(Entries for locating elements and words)

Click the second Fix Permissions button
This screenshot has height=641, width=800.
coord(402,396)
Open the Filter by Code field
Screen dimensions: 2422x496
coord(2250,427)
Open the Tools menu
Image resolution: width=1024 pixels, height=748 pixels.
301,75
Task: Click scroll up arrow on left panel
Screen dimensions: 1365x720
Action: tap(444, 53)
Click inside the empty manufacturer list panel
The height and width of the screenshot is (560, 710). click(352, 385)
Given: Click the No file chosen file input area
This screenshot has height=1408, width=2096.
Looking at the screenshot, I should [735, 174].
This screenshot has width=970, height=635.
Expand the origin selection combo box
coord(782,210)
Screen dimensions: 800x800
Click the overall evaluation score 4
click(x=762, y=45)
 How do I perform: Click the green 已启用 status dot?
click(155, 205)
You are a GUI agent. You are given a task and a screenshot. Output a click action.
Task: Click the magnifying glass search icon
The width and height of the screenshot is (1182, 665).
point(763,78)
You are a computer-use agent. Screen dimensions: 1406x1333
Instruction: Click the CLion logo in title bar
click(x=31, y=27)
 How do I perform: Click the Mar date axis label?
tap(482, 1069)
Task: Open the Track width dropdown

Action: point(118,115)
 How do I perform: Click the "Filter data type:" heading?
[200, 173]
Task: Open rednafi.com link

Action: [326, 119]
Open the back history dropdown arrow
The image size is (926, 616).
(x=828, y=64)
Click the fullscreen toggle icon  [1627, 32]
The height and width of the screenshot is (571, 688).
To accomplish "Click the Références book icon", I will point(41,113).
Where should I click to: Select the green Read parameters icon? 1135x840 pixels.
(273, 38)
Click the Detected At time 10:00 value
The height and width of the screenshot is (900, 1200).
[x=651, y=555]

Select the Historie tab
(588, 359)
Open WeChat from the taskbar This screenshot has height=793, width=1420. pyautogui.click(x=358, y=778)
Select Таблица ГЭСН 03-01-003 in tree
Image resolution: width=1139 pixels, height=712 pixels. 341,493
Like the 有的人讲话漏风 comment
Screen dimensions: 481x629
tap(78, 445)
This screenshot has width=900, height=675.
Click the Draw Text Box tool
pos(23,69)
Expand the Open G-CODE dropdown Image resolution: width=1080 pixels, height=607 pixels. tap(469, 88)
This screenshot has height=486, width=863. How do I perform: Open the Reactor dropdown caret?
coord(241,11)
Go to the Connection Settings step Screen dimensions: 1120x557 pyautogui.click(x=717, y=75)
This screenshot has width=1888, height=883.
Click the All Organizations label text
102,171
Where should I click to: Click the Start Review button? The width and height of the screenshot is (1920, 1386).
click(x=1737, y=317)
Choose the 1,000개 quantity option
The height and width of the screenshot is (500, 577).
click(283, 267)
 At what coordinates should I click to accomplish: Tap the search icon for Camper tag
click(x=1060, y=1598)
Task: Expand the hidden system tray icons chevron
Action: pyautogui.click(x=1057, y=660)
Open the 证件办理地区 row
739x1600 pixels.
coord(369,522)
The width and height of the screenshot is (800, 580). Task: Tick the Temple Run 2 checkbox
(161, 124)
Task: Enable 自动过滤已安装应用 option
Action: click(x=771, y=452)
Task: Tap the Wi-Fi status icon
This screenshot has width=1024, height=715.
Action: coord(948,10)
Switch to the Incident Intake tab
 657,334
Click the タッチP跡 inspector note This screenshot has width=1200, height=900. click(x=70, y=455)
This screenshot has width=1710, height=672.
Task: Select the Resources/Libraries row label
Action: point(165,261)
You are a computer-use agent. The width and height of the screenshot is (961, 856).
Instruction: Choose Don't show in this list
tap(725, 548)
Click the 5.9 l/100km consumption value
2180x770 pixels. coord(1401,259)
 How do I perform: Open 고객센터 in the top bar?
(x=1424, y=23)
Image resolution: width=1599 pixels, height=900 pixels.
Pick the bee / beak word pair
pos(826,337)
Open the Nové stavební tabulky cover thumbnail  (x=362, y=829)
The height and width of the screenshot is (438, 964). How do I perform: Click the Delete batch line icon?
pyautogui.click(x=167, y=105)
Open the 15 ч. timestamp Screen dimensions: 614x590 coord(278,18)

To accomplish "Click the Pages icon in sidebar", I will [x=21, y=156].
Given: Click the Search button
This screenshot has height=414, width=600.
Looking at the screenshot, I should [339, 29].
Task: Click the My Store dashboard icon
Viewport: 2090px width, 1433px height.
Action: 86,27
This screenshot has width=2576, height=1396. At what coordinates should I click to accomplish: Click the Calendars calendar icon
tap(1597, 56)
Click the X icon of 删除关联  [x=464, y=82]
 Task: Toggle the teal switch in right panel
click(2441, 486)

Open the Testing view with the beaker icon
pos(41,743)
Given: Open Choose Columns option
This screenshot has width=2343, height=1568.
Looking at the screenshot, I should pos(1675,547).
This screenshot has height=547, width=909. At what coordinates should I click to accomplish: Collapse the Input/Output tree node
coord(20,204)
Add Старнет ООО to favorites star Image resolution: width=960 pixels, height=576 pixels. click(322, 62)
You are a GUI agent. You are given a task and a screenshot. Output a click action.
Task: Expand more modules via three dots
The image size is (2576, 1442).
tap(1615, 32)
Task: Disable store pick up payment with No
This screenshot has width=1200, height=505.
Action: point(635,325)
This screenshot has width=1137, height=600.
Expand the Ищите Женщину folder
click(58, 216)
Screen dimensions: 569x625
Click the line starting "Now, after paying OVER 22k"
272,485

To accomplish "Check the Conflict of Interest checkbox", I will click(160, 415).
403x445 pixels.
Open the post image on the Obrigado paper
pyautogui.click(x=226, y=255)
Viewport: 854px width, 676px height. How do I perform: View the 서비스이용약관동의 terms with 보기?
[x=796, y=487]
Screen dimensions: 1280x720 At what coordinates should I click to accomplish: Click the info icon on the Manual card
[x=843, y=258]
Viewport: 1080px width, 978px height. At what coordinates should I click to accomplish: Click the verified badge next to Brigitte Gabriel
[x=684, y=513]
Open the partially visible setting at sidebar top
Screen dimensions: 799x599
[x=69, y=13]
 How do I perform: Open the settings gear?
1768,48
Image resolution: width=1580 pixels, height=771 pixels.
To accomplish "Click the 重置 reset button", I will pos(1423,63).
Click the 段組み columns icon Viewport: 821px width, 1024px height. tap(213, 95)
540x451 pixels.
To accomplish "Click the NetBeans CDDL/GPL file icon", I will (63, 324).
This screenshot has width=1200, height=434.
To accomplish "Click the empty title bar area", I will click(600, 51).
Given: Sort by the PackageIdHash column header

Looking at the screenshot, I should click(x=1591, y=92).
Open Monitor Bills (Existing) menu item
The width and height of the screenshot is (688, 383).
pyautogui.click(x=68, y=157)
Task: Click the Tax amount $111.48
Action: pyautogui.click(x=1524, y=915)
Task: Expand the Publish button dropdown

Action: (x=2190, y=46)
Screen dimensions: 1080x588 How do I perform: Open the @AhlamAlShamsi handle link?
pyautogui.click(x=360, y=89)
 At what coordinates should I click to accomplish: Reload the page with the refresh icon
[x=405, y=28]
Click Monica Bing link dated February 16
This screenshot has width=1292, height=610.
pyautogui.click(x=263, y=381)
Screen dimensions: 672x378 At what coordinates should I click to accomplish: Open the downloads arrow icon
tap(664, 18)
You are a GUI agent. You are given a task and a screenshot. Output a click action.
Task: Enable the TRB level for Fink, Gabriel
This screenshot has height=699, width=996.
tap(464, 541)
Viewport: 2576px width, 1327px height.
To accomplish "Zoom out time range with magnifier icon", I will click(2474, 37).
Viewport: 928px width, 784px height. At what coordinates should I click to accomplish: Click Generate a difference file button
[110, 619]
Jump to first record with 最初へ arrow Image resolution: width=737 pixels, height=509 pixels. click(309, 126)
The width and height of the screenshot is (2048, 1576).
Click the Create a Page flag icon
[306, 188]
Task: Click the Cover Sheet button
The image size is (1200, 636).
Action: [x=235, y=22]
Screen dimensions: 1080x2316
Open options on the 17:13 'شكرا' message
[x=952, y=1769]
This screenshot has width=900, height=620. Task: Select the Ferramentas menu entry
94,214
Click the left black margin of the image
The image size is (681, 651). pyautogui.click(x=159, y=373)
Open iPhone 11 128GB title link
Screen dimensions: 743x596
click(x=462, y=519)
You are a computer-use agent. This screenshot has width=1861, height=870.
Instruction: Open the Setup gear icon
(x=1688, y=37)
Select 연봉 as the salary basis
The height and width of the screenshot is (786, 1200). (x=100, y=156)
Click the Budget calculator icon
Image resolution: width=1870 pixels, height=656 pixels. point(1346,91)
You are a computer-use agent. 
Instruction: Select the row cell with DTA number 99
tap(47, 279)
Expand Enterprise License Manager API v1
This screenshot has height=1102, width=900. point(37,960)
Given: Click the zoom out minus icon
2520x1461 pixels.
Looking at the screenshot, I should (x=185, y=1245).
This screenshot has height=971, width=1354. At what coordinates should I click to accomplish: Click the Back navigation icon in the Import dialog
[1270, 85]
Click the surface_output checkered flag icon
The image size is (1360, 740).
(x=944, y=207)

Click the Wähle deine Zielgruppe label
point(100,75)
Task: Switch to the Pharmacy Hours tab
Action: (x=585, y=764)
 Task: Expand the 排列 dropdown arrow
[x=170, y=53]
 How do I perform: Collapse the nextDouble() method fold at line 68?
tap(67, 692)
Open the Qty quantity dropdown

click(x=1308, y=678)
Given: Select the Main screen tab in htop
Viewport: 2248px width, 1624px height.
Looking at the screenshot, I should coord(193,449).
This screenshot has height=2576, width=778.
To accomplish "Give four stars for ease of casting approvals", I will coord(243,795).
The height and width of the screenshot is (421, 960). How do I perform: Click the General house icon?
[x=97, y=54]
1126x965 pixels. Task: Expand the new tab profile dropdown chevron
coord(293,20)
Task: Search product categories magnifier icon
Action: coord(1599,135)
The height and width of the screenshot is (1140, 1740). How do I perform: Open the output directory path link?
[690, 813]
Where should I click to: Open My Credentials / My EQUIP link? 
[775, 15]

» Problem to solve: Starting with the line that contains "This screenshot has width=1888, height=883." and going on through the line that contains "pos(41,743)", write those lines out again with "Wi-Fi status icon" changed to "Wi-Fi signal icon" and nothing else altered.

» Task result:
This screenshot has width=1888, height=883.
Click the All Organizations label text
102,171
Where should I click to: Click the Start Review button? The width and height of the screenshot is (1920, 1386).
click(x=1737, y=317)
Choose the 1,000개 quantity option
The height and width of the screenshot is (500, 577).
click(283, 267)
 At what coordinates should I click to accomplish: Tap the search icon for Camper tag
click(x=1060, y=1598)
Task: Expand the hidden system tray icons chevron
Action: pyautogui.click(x=1057, y=660)
Open the 证件办理地区 row
739x1600 pixels.
coord(369,522)
The width and height of the screenshot is (800, 580). Task: Tick the Temple Run 2 checkbox
(161, 124)
Task: Enable 自动过滤已安装应用 option
Action: click(x=771, y=452)
Task: Tap the Wi-Fi signal icon
This screenshot has width=1024, height=715.
Action: coord(948,10)
Switch to the Incident Intake tab
 657,334
Click the タッチP跡 inspector note This screenshot has width=1200, height=900. click(x=70, y=455)
This screenshot has width=1710, height=672.
Task: Select the Resources/Libraries row label
Action: point(165,261)
You are a computer-use agent. The width and height of the screenshot is (961, 856).
Instruction: Choose Don't show in this list
tap(725, 548)
Click the 5.9 l/100km consumption value
2180x770 pixels. coord(1401,259)
 How do I perform: Open 고객센터 in the top bar?
(x=1424, y=23)
Image resolution: width=1599 pixels, height=900 pixels.
Pick the bee / beak word pair
pos(826,337)
Open the Nové stavební tabulky cover thumbnail  (x=362, y=829)
The height and width of the screenshot is (438, 964). How do I perform: Click the Delete batch line icon?
pyautogui.click(x=167, y=105)
Open the 15 ч. timestamp Screen dimensions: 614x590 coord(278,18)

To accomplish "Click the Pages icon in sidebar", I will [x=21, y=156].
Given: Click the Search button
This screenshot has height=414, width=600.
Looking at the screenshot, I should [339, 29].
Task: Click the My Store dashboard icon
Viewport: 2090px width, 1433px height.
Action: 86,27
This screenshot has width=2576, height=1396. At what coordinates should I click to accomplish: Click the Calendars calendar icon
tap(1597, 56)
Click the X icon of 删除关联  [x=464, y=82]
 Task: Toggle the teal switch in right panel
click(2441, 486)

Open the Testing view with the beaker icon
pos(41,743)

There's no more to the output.